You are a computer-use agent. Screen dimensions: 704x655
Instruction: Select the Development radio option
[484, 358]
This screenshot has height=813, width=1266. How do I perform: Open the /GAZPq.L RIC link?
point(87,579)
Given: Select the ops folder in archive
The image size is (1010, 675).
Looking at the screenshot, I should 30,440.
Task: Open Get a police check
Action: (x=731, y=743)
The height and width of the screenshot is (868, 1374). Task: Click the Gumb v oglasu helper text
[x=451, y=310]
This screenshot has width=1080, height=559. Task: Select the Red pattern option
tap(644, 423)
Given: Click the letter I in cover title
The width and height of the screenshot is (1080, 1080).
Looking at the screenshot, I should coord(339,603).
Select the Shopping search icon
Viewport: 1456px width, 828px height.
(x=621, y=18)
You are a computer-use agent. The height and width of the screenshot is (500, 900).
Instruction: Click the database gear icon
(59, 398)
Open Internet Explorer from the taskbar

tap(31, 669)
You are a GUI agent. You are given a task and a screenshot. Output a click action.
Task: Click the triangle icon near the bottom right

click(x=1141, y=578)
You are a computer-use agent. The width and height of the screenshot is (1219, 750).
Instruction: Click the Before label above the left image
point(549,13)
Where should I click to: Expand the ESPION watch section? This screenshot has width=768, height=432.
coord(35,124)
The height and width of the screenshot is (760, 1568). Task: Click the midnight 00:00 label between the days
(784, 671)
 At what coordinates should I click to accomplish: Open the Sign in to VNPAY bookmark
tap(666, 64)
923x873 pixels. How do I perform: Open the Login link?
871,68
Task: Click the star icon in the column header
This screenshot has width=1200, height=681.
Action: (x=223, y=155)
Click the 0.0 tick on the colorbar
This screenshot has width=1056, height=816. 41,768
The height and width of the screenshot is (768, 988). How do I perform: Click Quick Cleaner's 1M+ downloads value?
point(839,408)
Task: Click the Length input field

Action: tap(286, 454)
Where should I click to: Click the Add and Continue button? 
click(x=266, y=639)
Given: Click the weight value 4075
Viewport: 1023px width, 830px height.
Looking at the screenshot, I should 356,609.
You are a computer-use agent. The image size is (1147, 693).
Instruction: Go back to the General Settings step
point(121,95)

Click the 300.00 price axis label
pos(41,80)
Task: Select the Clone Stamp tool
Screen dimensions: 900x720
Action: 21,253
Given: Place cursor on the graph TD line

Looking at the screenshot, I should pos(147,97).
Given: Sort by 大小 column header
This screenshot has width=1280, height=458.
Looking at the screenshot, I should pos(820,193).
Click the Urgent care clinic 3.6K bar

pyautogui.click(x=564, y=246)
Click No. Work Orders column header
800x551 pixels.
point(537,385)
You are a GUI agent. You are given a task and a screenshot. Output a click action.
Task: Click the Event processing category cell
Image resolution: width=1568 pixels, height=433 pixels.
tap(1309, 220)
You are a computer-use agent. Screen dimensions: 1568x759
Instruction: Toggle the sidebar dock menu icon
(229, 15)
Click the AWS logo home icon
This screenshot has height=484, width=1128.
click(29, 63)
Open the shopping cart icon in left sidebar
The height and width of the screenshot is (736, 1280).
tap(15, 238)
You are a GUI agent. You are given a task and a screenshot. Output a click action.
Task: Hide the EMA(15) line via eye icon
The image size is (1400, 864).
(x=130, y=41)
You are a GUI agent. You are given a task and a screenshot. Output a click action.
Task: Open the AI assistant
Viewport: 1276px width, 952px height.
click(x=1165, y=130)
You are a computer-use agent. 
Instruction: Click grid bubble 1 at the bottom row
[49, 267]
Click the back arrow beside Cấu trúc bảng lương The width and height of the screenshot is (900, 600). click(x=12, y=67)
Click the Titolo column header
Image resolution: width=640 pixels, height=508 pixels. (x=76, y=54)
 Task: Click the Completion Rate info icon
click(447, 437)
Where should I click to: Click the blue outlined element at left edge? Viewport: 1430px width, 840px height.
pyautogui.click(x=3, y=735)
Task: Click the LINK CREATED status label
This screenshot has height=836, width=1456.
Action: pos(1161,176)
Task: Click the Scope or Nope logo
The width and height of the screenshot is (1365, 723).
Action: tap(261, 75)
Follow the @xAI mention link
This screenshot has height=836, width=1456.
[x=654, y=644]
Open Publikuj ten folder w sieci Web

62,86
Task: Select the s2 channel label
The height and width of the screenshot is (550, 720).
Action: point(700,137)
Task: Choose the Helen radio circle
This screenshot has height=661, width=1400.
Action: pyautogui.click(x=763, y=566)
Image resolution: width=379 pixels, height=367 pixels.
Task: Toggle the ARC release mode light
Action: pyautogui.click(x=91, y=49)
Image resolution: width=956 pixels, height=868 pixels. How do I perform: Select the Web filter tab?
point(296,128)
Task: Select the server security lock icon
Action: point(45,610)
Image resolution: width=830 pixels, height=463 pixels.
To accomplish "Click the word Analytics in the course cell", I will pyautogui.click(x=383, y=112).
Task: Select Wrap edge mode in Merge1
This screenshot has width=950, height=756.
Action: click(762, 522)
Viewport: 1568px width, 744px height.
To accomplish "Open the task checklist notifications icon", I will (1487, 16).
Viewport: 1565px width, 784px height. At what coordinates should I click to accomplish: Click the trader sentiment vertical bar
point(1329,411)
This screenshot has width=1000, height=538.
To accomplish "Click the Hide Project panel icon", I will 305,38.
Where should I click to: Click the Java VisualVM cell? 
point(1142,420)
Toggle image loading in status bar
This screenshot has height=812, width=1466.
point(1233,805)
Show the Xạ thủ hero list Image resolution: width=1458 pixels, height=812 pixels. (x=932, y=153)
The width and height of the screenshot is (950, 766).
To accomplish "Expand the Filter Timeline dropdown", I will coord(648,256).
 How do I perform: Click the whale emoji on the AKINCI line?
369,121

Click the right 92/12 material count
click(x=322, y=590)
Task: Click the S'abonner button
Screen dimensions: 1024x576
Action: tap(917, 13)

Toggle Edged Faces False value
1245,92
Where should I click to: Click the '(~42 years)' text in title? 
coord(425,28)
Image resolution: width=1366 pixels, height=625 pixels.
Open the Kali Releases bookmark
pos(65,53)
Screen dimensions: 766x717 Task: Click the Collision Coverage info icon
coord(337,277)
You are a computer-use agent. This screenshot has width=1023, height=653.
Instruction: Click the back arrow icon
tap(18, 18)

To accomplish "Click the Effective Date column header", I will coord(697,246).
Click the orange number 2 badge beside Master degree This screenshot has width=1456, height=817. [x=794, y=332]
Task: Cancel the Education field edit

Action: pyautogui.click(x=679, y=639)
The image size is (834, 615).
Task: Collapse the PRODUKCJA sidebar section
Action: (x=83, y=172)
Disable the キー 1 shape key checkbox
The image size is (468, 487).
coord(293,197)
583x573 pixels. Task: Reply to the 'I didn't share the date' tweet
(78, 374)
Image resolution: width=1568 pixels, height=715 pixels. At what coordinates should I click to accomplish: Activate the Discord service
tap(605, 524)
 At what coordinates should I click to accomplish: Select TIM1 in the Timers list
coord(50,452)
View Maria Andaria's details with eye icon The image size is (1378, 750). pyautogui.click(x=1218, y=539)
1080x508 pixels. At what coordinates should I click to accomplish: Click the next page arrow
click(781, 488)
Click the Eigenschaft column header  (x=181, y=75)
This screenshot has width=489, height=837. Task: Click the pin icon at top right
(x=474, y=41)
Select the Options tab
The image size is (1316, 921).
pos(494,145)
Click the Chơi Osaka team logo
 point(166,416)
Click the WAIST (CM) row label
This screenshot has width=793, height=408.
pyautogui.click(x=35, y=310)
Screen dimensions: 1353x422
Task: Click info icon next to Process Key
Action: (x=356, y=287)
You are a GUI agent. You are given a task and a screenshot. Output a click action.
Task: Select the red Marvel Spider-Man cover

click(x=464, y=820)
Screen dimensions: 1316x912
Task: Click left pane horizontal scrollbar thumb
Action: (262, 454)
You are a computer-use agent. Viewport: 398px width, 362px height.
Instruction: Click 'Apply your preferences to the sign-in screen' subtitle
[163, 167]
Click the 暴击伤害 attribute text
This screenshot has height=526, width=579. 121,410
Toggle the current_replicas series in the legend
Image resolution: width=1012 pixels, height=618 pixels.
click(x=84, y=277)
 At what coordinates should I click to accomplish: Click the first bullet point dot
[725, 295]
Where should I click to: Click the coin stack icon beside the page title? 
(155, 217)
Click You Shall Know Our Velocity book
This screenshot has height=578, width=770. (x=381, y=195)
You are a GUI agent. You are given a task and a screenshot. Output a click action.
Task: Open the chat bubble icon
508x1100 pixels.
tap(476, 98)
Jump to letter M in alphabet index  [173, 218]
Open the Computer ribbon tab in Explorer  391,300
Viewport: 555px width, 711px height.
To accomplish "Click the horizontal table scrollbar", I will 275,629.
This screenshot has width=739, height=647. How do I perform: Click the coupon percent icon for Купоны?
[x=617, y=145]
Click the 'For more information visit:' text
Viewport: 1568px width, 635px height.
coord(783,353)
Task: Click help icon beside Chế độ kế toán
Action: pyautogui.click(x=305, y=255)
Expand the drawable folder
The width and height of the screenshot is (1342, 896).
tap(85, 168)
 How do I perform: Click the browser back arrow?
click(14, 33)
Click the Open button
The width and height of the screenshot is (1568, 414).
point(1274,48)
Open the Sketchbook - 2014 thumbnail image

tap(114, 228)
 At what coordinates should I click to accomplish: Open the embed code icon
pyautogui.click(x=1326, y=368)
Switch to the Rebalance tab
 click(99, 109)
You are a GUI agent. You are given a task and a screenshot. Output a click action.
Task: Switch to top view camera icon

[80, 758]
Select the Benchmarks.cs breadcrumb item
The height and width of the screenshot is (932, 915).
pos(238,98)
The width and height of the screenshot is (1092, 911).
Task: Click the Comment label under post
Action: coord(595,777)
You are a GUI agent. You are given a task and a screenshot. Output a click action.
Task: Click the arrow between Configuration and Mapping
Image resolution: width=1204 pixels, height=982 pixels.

__About this task__: What you output must be the lines from the opening of the material above up to and including the line with "Given: Click the letter I in cover title", reproduced exactly.

__Exercise response__:
You are a computer-use agent. Screen dimensions: 704x655
Instruction: Select the Development radio option
[484, 358]
This screenshot has height=813, width=1266. How do I perform: Open the /GAZPq.L RIC link?
point(87,579)
Given: Select the ops folder in archive
The image size is (1010, 675).
Looking at the screenshot, I should 30,440.
Task: Open Get a police check
Action: (x=731, y=743)
The height and width of the screenshot is (868, 1374). Task: Click the Gumb v oglasu helper text
[x=451, y=310]
This screenshot has width=1080, height=559. Task: Select the Red pattern option
tap(644, 423)
Given: Click the letter I in cover title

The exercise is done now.